练习题目 1:
请用两句话概括下面的摘录文字。
练习题目 2:
根据下面的摘录文字,在搜索字段中提交条目之后,第二步要做什么?
练习题目 3:
下面的摘录文字是否支持以下说法?请对每一项回答"是"或"否",并原样引用起决定作用的文字。
(a) 作者描述的两个步骤目前都无法运行。
(b) 作者希望网页在后台加载。
(c) 代码中设置的隐式等待时间是 30。

摘录文字:
____________

我正在使用 selenium 和 BeautifulSoup 从表单中抓取数据。第一步是在搜索字段中提交条目。第二步是从新加载的表单中抓取数据。这两个步骤都是可行的。
编辑:当脚本发送条目(send_keys())并单击提交按钮(submit.click())时,网页加载。我希望网页在后台加载,所以我看不到它。
这是代码:
from selenium import webdriver
from selenium.webdriver.common.by import By
from selenium.webdriver.support.ui import WebDriverWait
from selenium.webdriver.support import expected_conditions as EC
from bs4 import BeautifulSoup
searchterm = "DE431311903710"
url = 'http://eagri.cz/public/web/mze/zemedelstvi/zivocisna-vyroba/zivocisne-komodity/kone/centralni-pristupove-misto-pro-evidenci.html'
driver = webdriver.Firefox()#, executable_path=r'C:\Utility\BrowserDrivers\chromedriver.exe')
driver.get(url)
driver.implicitly_wait(50)
## You have to switch to the iframe like so: ##
driver.switch_to.frame(driver.find_element_by_tag_name("iframe"))

____________

所给材料:
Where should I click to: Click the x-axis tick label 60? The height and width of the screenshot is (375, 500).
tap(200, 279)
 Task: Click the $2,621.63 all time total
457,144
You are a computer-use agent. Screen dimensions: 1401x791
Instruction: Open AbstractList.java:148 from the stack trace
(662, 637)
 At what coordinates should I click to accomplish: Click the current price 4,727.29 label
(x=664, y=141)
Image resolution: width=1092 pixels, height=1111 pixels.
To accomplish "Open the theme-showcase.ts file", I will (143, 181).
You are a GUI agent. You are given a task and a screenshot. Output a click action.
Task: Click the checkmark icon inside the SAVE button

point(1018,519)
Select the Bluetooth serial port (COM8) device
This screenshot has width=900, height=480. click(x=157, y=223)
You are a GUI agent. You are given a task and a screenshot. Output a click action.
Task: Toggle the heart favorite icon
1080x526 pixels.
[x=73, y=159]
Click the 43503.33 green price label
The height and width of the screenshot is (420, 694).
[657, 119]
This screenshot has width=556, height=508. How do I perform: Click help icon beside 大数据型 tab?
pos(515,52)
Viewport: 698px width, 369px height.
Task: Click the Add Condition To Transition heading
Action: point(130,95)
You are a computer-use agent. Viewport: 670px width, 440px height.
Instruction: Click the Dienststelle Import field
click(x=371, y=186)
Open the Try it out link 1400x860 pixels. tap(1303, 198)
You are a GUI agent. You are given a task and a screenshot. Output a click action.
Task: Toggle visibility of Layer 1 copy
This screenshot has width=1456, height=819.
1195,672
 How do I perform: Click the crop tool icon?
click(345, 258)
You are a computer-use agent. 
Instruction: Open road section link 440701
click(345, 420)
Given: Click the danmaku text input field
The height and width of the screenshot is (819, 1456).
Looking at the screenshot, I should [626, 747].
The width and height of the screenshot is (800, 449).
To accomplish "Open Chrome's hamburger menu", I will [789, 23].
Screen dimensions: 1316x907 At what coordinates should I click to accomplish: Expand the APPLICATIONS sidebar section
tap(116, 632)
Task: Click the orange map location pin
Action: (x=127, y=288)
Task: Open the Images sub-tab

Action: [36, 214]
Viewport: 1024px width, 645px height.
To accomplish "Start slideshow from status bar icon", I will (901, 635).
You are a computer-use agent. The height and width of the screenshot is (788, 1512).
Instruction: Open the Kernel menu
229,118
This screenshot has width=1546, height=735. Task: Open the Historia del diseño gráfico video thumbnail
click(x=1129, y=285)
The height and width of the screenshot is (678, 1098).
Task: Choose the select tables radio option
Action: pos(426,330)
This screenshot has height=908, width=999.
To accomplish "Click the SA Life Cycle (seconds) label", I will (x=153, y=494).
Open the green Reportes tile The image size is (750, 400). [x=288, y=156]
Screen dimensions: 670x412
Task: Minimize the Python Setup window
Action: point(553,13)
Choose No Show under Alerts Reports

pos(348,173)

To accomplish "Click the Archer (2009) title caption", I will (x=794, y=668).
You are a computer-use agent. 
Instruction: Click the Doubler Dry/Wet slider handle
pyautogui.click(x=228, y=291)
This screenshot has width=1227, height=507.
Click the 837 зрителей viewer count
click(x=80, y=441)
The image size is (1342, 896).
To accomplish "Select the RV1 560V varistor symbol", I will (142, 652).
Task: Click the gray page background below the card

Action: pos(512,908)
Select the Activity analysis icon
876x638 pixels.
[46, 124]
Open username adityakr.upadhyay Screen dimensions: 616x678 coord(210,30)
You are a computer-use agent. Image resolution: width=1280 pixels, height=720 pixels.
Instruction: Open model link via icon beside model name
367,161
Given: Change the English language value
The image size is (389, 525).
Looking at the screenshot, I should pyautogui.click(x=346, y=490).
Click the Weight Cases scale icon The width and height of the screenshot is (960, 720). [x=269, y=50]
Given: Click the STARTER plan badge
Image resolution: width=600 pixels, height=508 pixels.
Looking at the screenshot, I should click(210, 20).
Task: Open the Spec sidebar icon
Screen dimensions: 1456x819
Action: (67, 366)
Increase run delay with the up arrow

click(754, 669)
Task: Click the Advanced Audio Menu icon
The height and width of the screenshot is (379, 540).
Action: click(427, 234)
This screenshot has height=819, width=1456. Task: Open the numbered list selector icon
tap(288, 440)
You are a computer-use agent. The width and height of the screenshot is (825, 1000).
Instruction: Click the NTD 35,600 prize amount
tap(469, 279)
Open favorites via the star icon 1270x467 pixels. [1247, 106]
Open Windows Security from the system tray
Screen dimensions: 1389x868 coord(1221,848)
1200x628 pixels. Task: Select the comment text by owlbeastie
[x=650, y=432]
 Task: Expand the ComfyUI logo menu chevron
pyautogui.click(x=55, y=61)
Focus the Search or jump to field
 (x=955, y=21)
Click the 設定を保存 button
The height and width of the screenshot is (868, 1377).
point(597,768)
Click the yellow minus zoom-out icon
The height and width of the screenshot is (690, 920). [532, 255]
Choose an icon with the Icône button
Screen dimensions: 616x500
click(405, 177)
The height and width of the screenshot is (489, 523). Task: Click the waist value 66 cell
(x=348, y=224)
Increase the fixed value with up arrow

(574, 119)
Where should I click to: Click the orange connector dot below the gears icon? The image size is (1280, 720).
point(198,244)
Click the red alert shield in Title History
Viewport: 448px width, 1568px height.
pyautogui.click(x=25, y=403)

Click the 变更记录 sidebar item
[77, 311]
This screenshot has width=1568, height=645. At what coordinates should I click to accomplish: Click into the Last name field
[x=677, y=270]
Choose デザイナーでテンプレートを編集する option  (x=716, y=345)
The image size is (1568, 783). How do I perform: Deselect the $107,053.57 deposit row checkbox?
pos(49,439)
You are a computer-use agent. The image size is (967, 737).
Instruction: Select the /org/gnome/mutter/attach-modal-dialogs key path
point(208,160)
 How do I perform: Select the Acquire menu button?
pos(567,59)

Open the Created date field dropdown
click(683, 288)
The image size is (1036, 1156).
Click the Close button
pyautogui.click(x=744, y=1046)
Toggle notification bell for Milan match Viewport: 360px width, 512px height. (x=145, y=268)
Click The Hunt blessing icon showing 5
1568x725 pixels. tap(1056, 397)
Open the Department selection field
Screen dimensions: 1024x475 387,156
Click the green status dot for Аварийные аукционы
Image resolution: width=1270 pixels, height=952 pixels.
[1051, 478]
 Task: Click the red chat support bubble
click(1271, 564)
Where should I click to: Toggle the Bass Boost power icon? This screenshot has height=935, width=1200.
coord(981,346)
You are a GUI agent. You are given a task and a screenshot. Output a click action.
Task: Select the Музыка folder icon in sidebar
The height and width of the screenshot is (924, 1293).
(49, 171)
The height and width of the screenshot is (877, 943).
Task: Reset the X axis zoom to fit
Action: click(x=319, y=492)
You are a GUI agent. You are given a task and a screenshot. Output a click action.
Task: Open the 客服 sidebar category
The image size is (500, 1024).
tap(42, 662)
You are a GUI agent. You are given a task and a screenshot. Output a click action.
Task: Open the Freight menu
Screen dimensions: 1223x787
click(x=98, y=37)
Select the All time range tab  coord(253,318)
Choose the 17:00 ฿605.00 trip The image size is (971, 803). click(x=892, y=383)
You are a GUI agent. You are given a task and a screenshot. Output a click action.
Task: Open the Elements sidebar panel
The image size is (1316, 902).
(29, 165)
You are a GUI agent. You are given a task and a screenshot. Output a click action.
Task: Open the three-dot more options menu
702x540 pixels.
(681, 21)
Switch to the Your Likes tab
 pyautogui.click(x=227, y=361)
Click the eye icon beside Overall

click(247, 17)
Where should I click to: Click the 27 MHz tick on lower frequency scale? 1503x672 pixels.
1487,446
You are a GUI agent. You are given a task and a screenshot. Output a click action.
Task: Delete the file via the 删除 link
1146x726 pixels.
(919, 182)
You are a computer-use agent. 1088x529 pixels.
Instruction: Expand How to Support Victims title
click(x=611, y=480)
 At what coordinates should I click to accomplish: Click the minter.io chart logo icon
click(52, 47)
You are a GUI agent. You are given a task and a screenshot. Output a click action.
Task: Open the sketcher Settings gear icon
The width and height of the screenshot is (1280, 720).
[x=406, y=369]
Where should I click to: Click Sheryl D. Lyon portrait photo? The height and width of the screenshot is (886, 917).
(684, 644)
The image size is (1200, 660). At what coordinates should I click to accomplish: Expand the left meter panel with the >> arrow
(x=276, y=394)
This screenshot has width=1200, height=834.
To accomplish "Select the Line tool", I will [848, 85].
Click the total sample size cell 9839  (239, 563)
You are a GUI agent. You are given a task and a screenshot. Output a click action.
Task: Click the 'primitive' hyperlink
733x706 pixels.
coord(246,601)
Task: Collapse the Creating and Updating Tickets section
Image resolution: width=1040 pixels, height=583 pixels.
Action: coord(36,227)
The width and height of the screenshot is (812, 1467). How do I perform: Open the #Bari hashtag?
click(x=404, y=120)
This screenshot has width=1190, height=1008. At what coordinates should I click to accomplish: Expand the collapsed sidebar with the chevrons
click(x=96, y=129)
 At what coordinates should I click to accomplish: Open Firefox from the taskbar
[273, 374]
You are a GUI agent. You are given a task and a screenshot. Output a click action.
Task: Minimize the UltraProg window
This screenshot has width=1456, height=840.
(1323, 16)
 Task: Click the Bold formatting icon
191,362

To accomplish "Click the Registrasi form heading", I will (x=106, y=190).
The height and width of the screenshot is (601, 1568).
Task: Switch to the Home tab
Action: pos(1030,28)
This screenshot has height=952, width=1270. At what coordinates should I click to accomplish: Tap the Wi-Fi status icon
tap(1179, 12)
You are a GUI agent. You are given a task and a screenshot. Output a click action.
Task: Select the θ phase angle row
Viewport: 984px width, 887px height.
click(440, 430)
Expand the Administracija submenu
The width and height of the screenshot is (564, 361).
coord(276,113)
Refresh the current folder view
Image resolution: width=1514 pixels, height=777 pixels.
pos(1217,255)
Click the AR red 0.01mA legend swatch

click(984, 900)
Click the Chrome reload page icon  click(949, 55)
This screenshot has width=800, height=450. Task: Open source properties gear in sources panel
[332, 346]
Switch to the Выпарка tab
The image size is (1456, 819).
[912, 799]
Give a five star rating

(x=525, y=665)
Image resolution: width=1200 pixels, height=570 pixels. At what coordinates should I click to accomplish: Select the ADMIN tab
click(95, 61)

____________

完整答案 1:
作者用 selenium 和 BeautifulSoup 从表单中抓取数据:先在搜索字段中提交条目,再从新加载的表单中抓取数据,这两步都可行。作者希望脚本发送条目并单击提交按钮后,网页在后台加载,自己看不到它。

完整答案 2:
从新加载的表单中抓取数据。

完整答案 3:
(a) 否:"这两个步骤都是可行的。"
(b) 是:"我希望网页在后台加载,所以我看不到它。"
(c) 否:"driver.implicitly_wait(50)"